The documentation for the new google hangouts chat says that you need to authorize the scope https://www.googleapis.com/auth/chat.bot to do pretty much anything.
Here's the error:
While generating an authentication URL using their OAuth2 client I get the message that the scope is invalid. I don't have that problem if I use https://www.googleapis.com/auth/chat or some other scope like the one for google plus.
When I try to google things on in the API Explorer no combination of the URL or parts of the URL work either.
Here is my code to fetch the URL, seems to work just fine for everything else:
var {google} = require('googleapis');
var OAuth2 = google.auth.OAuth2;
var oauth2Client = new OAuth2(
"clientid-idididid.apps.googleusercontent.com",
"_secretsuff",
"http://localhost:3000/auth/google/callback"
);
var scopes = [
"https://www.googleapis.com/auth/chat", //Works
"https://www.googleapis.com/auth/chat.bot" // Does not work
];
var url = oauth2Client.generateAuthUrl({
access_type: 'offline',
scope: scopes,
});
console.log(url);
In case others are running across this problem I think I've figured this out. Google doesn't seem need this auth scope enabled by a domain user because it's already authorised on the domain when your testing your bot. The "authorisation" of these scopes are dictated by users in a domain adding/removing bots from spaces.
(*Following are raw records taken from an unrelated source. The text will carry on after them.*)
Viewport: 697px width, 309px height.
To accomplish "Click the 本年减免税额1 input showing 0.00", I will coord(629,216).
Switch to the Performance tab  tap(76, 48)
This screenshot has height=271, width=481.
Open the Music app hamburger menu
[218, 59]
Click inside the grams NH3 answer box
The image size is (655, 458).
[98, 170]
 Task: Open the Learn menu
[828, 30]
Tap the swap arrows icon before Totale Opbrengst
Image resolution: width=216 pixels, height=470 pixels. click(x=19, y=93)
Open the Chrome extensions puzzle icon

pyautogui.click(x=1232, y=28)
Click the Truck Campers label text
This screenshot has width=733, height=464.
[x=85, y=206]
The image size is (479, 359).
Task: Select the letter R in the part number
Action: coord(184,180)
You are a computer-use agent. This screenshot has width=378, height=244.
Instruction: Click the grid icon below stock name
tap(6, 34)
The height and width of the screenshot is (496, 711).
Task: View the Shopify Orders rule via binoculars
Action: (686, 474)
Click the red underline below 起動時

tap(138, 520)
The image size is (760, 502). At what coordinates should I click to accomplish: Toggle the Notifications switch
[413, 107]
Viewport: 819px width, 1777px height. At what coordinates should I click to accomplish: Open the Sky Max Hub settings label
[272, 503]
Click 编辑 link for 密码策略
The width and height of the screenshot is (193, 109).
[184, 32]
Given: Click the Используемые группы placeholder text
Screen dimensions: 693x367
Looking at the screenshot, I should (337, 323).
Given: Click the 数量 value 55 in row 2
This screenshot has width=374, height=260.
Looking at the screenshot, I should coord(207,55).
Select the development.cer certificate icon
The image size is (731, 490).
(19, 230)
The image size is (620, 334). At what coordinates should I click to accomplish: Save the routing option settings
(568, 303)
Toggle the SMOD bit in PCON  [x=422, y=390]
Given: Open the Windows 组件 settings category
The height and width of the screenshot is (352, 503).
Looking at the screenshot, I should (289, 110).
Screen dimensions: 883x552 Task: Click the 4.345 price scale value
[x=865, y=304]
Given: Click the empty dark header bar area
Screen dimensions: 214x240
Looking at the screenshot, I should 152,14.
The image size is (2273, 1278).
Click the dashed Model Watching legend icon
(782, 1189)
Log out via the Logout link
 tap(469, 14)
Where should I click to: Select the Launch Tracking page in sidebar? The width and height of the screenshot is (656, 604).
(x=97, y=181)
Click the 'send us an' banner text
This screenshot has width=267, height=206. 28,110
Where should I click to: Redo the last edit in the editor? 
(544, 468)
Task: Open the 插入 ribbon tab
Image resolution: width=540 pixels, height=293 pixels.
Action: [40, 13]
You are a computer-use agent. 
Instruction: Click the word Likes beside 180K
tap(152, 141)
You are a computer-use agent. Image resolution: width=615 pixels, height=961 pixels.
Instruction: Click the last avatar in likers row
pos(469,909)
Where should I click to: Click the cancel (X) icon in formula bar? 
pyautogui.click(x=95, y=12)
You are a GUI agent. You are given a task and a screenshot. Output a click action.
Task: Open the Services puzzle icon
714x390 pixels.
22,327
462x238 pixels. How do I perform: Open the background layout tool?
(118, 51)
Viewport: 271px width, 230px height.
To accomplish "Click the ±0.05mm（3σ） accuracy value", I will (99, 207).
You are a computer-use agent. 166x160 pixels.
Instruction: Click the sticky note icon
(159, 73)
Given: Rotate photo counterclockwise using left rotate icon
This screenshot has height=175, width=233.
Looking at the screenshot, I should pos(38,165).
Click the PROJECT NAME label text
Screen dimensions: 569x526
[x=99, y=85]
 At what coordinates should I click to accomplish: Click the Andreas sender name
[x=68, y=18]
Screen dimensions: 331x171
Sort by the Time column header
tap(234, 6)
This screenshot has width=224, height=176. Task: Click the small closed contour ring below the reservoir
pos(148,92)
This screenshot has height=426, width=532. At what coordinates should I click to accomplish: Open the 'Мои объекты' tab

I'll go into a bit of detail if you're confused.
When you create a bot in the console for an organisation https://console.cloud.google.com/apis/api/chat.googleapis.com/ your bot is added to the domain and can be added to spaces by users. If then go over to to the credentials and create a service account you can use that json file credentials to access the API as your bot. The code below gets a list of the people in a space.
var { google } = require('googleapis');
var chat = google.chat("v1");
var key = require('./google_service-account-credentials.json');
var jwtClient = new google.auth.JWT(
key.client_email,
null,
key.private_key,
['https://www.googleapis.com/auth/chat.bot'], // an array of auth scopes
null
);
jwtClient.authorize(function (err, tokens) {
chat.spaces.members.list({
auth: jwtClient,
parent: "spaces/AAAAD4xtKcE"
}, function (err, resp) {
console.log(resp.data);
});
});
If you try to get a list of members on other spaces (and other domains) the bot will fail with the exact same error message:
"Bot is not a member of the space."
I assume if you list your bot on the marketplace and it gets added to different domains and spaces google's API makes sure that your bot can do what it's trying to do on a space by space basis. It would be annoying have to setup some authentication flow after a bot has already been added for it to do its job. This is also probably why the current REST api doesn't let you list spaces under domains, it's not the paradigm this API works under.